Purpose : Usher syndrome (USH), hearing loss combined with retinitis pigmentosa, is clinically and genetically complex. USH proteins form complexes mediated by PDZ binding, and mutations that block these interactions presumably underlie clinical symptoms. We used zebrafish mutants to analyze changes in protein interactions and retinal degeneration resulting from dysfunctional USH2 complex components.

Methods : We obtained mutants by CRISPR/Cas9 gene editing or from ZIRC and used antibodies to visualize USH2 proteins in cryosectioned retinas. Active Caspase-3 antibody was used to identify apoptotic cells. We analyzed confocal signal intensity with LSM5 and ImageJ software.

Results : We targeted mutations in ush2a^b1245 and adgrv1^b1333 to preserve the extracellular and transmembrane domains but delete intracellular PDZ-binding domains. whirlin is duplicated in zebrafish, and both encode proteins localized to the periciliary region (PCR) of photoreceptors. Whirlin A is variably reduced at the PCR in ush2a^b1245 and ush2a^sa1881 mutants and is partially dependent on light adaptation; retinas collected late in the day show more reduced Whirlin A than those dark adapted or collected earlier. In contrast, Whirlin A is minimally reduced in adgrv1 mutants, and does not appear light dependent. Whirlin B is unaffected in ush2a^b1245, variably reduced in ush2a^sa1881 (an early truncating mutation), and diminished in both early and late truncating adgrv1 mutants. Whirlin A localization is comparable in adgrv1^sa10539;ush2a^b1245 double and single mutants, but Whirlin B is undetectable in double mutants. Photoreceptor degeneration is enhanced in adgrv1;ush2a double mutants compared to either mutant alone.
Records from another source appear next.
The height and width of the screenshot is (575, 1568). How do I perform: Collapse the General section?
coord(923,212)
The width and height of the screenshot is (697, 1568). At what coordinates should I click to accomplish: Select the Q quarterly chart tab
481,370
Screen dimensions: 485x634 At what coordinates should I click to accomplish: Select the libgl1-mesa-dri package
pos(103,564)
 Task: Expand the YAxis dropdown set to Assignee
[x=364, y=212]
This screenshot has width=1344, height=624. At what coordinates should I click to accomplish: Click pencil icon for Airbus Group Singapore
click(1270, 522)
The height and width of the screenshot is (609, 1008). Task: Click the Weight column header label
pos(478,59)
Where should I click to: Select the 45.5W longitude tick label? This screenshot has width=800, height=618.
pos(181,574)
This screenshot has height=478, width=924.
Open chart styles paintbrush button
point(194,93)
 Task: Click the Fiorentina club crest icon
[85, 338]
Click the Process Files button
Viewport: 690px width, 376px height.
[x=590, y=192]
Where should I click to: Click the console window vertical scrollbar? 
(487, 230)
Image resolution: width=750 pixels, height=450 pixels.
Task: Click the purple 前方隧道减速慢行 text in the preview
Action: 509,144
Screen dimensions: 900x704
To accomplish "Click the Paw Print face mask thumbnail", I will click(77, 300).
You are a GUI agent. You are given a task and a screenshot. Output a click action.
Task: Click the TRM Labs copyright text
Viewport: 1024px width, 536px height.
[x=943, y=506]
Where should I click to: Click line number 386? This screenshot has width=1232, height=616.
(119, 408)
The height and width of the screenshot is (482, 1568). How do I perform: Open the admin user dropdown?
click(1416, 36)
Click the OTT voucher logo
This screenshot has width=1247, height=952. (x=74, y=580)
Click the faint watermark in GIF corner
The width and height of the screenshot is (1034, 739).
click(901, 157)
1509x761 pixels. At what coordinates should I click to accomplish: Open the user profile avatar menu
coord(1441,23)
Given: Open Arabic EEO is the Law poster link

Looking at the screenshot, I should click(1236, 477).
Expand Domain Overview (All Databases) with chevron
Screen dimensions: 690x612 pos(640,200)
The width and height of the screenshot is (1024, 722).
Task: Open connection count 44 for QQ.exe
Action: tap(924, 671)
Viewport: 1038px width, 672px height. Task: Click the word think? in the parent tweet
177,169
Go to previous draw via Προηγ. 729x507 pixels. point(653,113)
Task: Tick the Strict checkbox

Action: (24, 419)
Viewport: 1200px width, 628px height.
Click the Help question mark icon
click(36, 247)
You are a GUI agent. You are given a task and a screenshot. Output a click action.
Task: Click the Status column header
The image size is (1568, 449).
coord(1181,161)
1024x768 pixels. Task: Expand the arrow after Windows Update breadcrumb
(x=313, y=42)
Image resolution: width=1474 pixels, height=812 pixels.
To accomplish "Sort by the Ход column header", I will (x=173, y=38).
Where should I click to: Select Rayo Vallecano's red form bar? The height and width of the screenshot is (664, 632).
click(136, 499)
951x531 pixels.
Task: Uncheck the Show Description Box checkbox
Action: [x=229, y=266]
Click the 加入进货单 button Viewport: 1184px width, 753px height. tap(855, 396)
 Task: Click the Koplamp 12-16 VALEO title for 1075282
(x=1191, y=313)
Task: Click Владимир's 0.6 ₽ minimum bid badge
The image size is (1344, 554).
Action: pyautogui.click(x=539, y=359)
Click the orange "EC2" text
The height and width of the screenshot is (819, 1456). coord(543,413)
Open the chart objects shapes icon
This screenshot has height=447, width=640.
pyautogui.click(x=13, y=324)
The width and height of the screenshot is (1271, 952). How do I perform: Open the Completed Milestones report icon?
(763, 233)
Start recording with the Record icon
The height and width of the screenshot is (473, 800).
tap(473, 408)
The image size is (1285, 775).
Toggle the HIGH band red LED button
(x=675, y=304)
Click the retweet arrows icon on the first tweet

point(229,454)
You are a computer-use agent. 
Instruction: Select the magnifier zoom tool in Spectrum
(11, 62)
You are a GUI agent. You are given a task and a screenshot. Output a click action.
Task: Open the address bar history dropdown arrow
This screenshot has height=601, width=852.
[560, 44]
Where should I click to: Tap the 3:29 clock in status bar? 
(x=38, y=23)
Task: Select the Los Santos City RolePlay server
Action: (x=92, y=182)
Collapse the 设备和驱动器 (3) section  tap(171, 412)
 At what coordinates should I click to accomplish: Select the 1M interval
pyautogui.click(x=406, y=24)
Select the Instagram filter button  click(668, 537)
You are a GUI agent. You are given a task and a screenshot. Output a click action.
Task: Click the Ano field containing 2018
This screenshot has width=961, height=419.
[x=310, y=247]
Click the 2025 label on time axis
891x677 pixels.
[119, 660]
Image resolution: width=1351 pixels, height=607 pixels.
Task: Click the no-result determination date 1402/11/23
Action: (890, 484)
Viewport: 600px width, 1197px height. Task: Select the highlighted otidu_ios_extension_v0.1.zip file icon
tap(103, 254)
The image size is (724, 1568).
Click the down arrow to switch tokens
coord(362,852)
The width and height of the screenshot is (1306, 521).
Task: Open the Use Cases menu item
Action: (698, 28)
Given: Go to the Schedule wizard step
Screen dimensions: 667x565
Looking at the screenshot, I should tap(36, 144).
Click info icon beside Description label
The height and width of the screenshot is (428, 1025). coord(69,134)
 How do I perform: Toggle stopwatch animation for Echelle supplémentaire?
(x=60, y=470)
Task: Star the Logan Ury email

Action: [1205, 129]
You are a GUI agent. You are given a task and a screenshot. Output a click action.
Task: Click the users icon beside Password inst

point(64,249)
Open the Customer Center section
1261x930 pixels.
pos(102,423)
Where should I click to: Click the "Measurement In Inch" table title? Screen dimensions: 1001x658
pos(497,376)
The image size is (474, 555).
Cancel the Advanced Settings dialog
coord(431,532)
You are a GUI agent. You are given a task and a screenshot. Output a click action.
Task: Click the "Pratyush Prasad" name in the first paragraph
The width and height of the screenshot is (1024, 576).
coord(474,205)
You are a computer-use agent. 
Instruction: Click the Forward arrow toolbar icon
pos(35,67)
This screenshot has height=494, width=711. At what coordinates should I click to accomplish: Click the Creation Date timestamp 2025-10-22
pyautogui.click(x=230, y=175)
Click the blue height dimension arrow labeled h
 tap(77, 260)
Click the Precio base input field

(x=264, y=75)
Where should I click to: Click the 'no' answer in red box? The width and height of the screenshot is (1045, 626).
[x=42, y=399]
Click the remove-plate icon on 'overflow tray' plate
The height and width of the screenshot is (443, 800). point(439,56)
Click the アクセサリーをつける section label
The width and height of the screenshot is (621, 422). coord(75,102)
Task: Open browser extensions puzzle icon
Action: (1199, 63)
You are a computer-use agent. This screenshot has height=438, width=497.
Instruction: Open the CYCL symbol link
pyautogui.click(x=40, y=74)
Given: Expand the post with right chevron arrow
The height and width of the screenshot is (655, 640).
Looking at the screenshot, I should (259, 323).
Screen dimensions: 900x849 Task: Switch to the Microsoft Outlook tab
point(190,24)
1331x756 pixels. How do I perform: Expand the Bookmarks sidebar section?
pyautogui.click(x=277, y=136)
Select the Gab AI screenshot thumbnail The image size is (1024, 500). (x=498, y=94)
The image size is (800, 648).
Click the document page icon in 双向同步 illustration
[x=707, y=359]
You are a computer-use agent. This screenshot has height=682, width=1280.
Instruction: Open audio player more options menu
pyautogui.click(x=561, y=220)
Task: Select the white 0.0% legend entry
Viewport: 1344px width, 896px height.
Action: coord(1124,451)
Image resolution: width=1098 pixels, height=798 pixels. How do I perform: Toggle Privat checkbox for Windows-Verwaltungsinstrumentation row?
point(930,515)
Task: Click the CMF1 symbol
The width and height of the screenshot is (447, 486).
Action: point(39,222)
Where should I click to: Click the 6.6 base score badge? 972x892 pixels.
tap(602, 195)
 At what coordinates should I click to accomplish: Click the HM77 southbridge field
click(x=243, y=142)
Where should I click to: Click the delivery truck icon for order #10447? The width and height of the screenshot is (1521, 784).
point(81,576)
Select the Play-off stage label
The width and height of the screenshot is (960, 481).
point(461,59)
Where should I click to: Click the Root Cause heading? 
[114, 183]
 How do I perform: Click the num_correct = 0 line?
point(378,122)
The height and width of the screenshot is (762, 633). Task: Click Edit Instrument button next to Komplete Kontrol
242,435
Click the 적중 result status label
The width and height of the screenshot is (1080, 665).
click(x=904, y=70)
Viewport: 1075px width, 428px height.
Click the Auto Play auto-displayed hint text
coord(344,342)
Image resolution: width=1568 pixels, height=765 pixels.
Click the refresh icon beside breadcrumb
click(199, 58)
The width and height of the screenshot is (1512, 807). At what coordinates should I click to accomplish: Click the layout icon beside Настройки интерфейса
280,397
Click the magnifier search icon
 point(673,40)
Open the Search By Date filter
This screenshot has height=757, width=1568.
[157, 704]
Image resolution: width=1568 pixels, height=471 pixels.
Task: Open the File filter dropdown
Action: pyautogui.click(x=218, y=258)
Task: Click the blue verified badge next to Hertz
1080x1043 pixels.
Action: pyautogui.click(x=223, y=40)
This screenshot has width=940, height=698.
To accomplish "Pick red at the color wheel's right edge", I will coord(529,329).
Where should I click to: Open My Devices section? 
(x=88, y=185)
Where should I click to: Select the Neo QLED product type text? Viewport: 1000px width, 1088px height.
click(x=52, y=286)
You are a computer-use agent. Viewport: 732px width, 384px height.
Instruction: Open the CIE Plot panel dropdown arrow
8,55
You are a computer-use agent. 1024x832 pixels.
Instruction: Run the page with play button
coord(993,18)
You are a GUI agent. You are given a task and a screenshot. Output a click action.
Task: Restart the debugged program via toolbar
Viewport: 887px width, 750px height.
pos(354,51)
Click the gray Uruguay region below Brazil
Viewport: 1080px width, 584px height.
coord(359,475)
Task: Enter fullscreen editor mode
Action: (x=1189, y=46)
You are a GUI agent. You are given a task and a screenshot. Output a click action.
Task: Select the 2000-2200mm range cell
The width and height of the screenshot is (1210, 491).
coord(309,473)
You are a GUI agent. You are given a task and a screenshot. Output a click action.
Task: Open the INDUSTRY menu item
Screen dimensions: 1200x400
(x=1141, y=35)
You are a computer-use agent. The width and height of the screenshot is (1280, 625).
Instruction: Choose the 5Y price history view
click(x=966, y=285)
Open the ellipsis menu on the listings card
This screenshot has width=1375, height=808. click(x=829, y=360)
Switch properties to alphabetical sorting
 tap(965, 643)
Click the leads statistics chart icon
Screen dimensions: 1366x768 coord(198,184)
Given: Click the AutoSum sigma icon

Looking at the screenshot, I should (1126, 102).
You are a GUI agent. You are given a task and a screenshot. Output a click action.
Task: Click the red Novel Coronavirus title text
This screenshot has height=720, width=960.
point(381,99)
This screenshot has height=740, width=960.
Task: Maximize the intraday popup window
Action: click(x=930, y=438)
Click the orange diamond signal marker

Conclusions : We conclude that although PDZ binding by Usherin and Adgrv1 is indispensable for localization of Whirlin at the PCR, additional stability of the USH2 complex relies on interactions mediated by the Usherin extracellular domain. Increased photoreceptor death when Usherin and Adgrv1 functions are both impaired correlates with loss of Whirlin B localization from the PCR, suggesting that complex instability is related to severity of USH2 retinal pathology. Complete understanding of how various functional domains and interactions among USH2 proteins relate to the molecular pathology of the disease is critical for optimizing emerging treatments for USH2 patients with a broad range of genetic lesions.

This is an abstract that was submitted for the 2018 ARVO Annual Meeting, held in Honolulu, Hawaii, April 29 - May 3, 2018.